En 1999, el Congreso Nacional de la República aprobó el nuevo Código Procesal Penal. Este paso abrió las puertas al proceso oral en Honduras, colocándonos a la vanguardia en Centroamérica y convirtiéndonos en modelo de otros países que desean pasar del anacrónico juicio escrito e inquisitivo al moderno, dinámico y eficiente juicio oral.
Entre las figuras más importantes del juicio oral en materia penal y en concordancia con el principio de estado de inocencia previsto en nuestra Constitución que dice que “toda persona es inocente mientras no se haya declarado su responsabilidad por autoridad competente”, encontramos las medidas cautelares que, en algunos casos, son sustitutivas de prisión.
El primer error que se comete es asumir, sin lugar a duda, que todo aquel que es detenido por las autoridades policiales o acusado por la comisión de un delito es culpable. Aquí comienza la violación al estado de inocencia. La razón de ser del principio de estado de inocencia es permitir al individuo, que enfrenta la maquinaria estatal conformada por la Policía y los órganos de investigación, un balance justo entre su posición individual de imputado y la fuerza del Estado en representación del interés general, que debe demostrar su culpabilidad. Esta situación no puede ocurrir si no se verifica “el debido proceso”, con todas las garantías que esto conlleva, incluyendo, en la mayoría de los casos y bajo ciertos criterios calificados, el ser oído en libertad.
Las medidas cautelares, que en algunos casos también pueden implicar prisión preventiva, tienen como propósito, bajo ciertas condiciones y sujetas a ciertos requerimientos, que el acusado pueda enfrentar su acusación en libertad. Por supuesto que existen excepciones legalmente establecidas en las cuales el acusado debe ser detenido, tomando en cuenta por ejemplo, su grado de peligrosidad, la falta de arraigo o el peligro de fuga. Pero en términos generales, la idea es que la prisión preventiva sea la excepción a la regla cuando aún no se ha demostrado culpabilidad.
Los jueces tienen que cumplir con reglas y criterios para la aplicación de las medidas cautelares que implican oír en libertad al imputado, pero también pueden tomar la decisión de aplicar, en casos calificados, la medida cautelar de prisión preventiva.
Consideramos un grave error que el Congreso trate de dirigir la decisión de un juez en cuanto a aplicar medidas cautelares sustitutivas de prisión, tarifando su criterio según el tipo de delito que se presume cometió una persona. Esta decisión constituye una terrible afrenta al estado de inocencia del imputado pues condiciona el accionar del juez, sujetando su decisión al delito presuntamente cometido y no en función de las circunstancias del acusado cuya culpabilidad aún no ha sido demostrada.
El problema entonces no son las medidas cautelares o cualquier otra garantía contenida en la Constitución o las leyes secundarias. El problema es de hombres y mujeres que no cumplen con la ley, que en muchos casos la desconocen o no saben aplicarla y es ese el asunto que hay que resolver.
El Estado debe preocuparse por la formación de buenos abogados que luego se convierten en jueces, fiscales, defensores públicos y diputados, pero que por su mala formación hacen mal su trabajo o son colocados en sus puestos por compadrazgo o como premios al activismo político o simple y sencillamente porque son amigos o consultores de “líderes políticos”.

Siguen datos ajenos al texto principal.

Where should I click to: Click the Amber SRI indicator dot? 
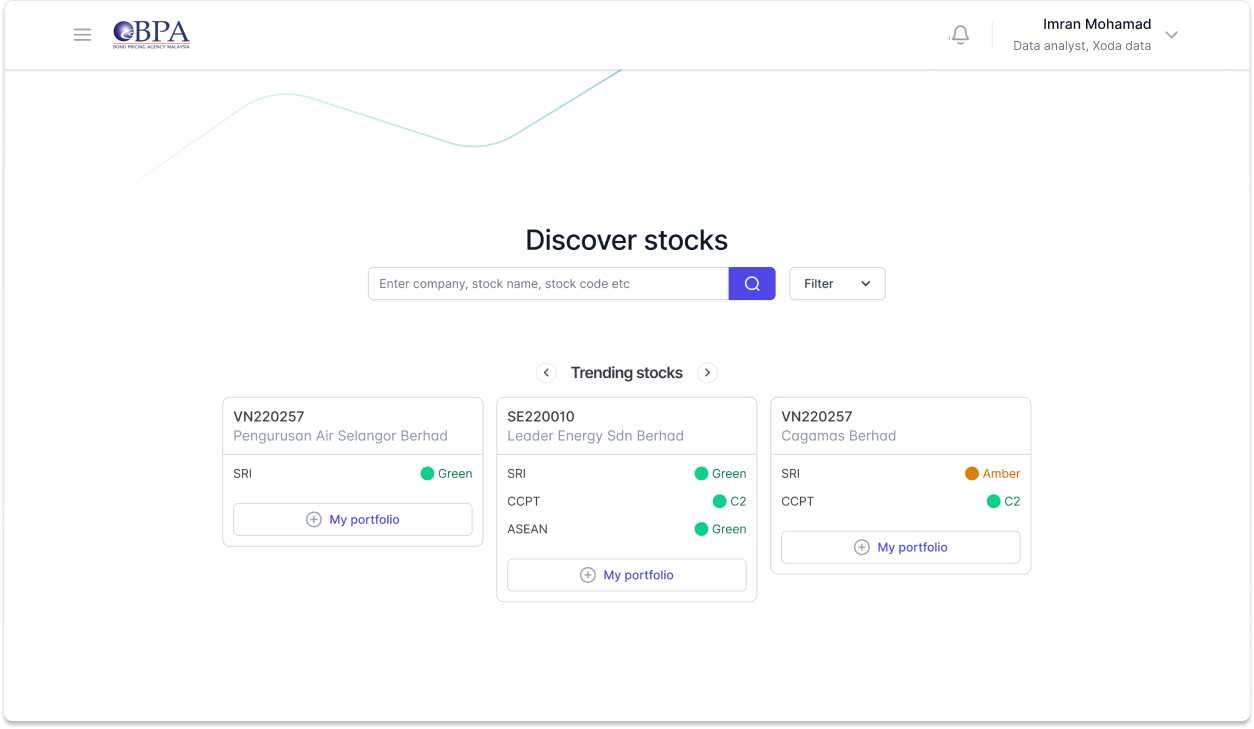(x=972, y=474)
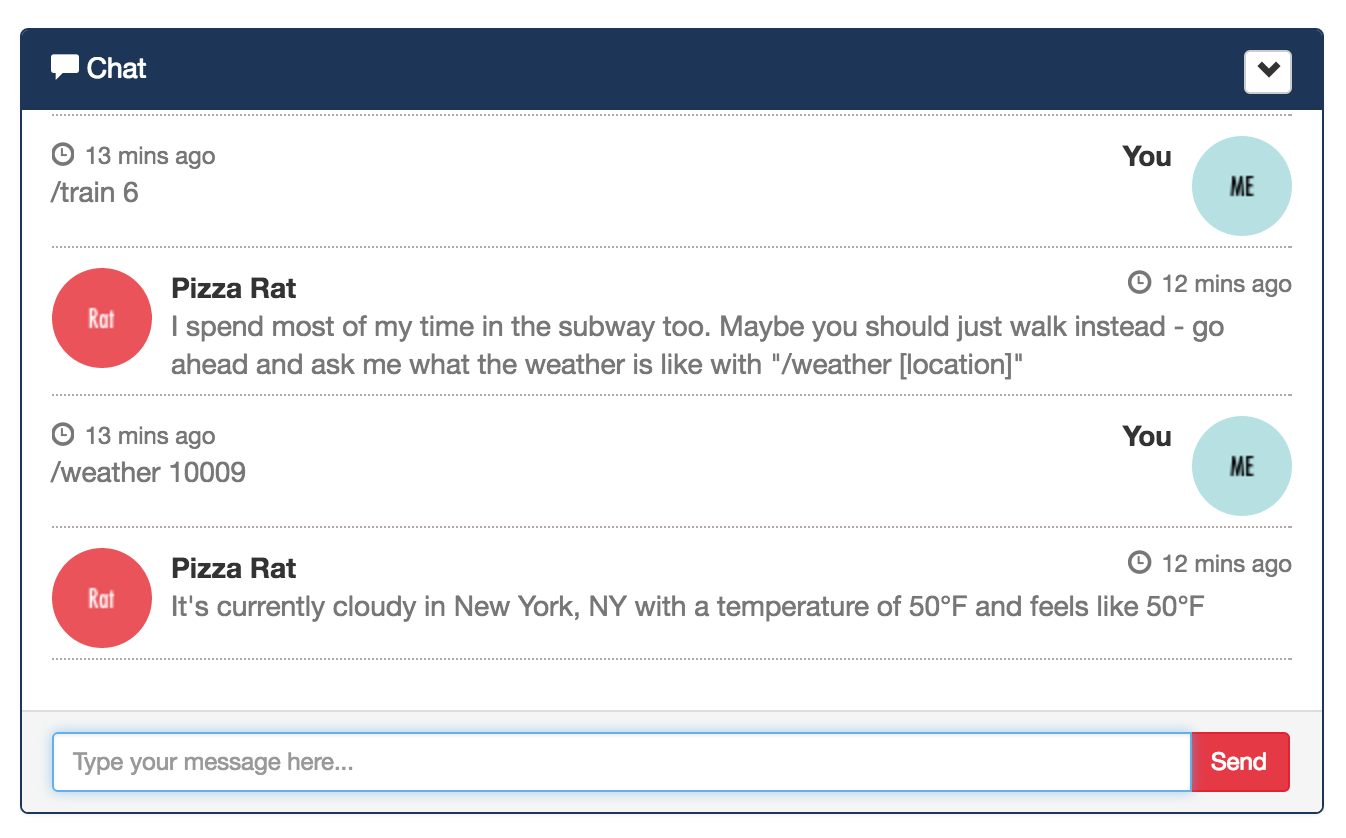The image size is (1346, 838).
Task: Click the clock icon beside the subway reply timestamp
Action: (1139, 282)
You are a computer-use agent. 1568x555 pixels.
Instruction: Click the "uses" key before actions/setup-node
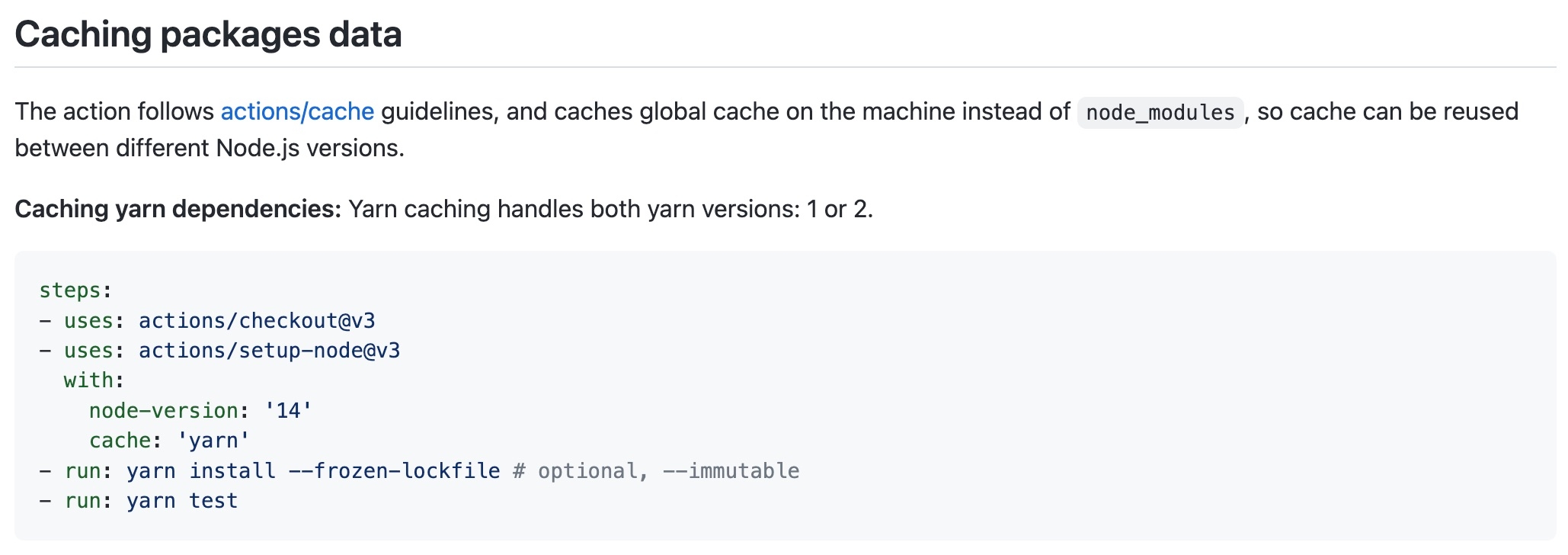[88, 351]
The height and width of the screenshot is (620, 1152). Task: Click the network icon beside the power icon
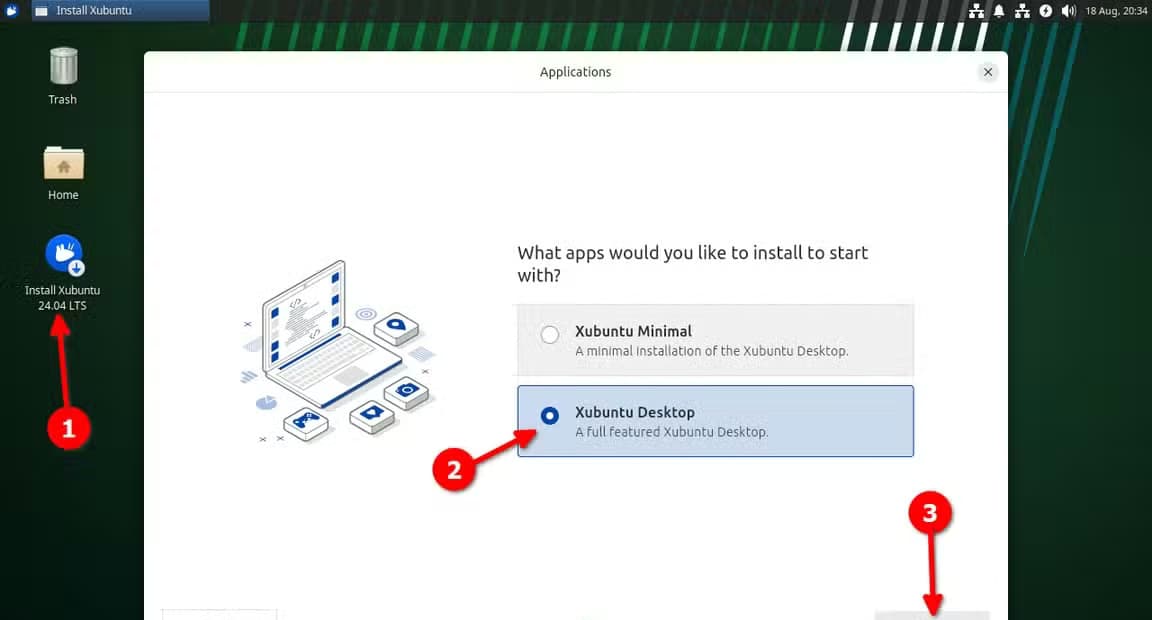(x=1022, y=10)
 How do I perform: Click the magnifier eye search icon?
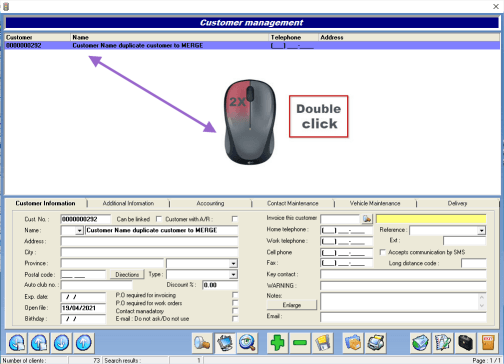[x=247, y=343]
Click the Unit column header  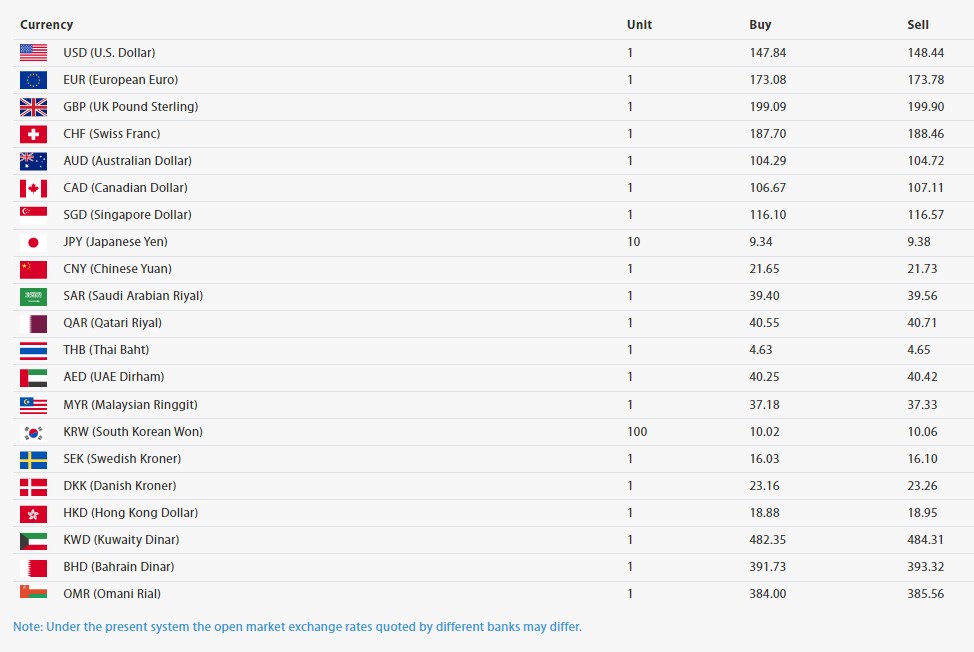(x=639, y=25)
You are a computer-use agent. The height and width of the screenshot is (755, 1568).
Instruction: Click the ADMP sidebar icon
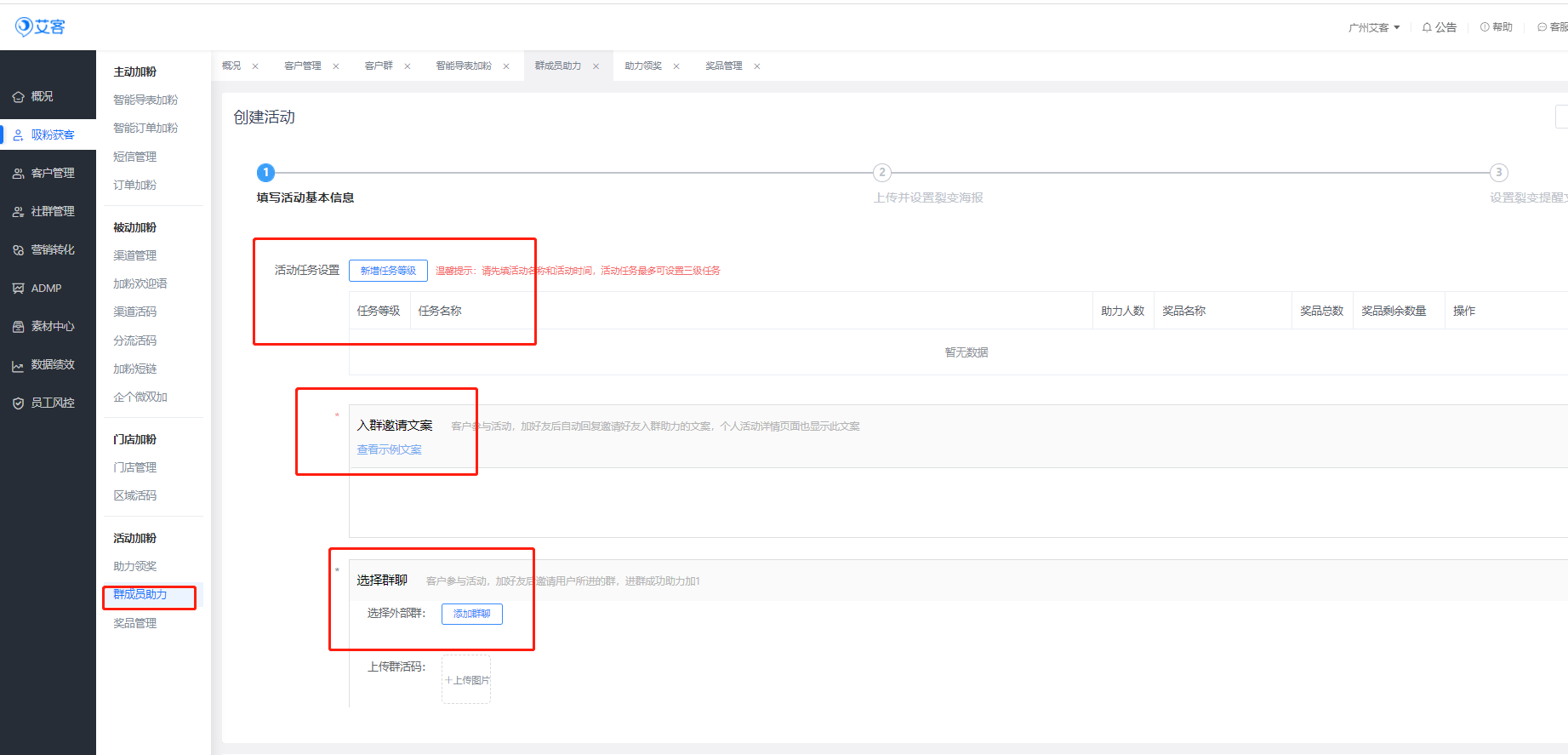pos(18,289)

En Honduras tenemos la mala costumbre de buscar la culpa de nuestros problemas en nuestras instituciones o en nuestras leyes, cuando el problema es de hombres y mujeres que en muchos casos desconocen su trabajo o peor aún, no tienen compromiso con los intereses generales del Estado.
Por eso se habla irresponsablemente de nuevas constituciones, de crear nuevos órganos, de emitir nuevas leyes. Lo que Honduras necesita es un nuevo tipo de hondureño, ético, capaz, honrado, con formación y responsable, en resumen, íntegro. Dejemos en paz a las medidas cautelares que no tienen ninguna culpa de la corrupción, la negligencia y la incapacidad de nuestros funcionarios.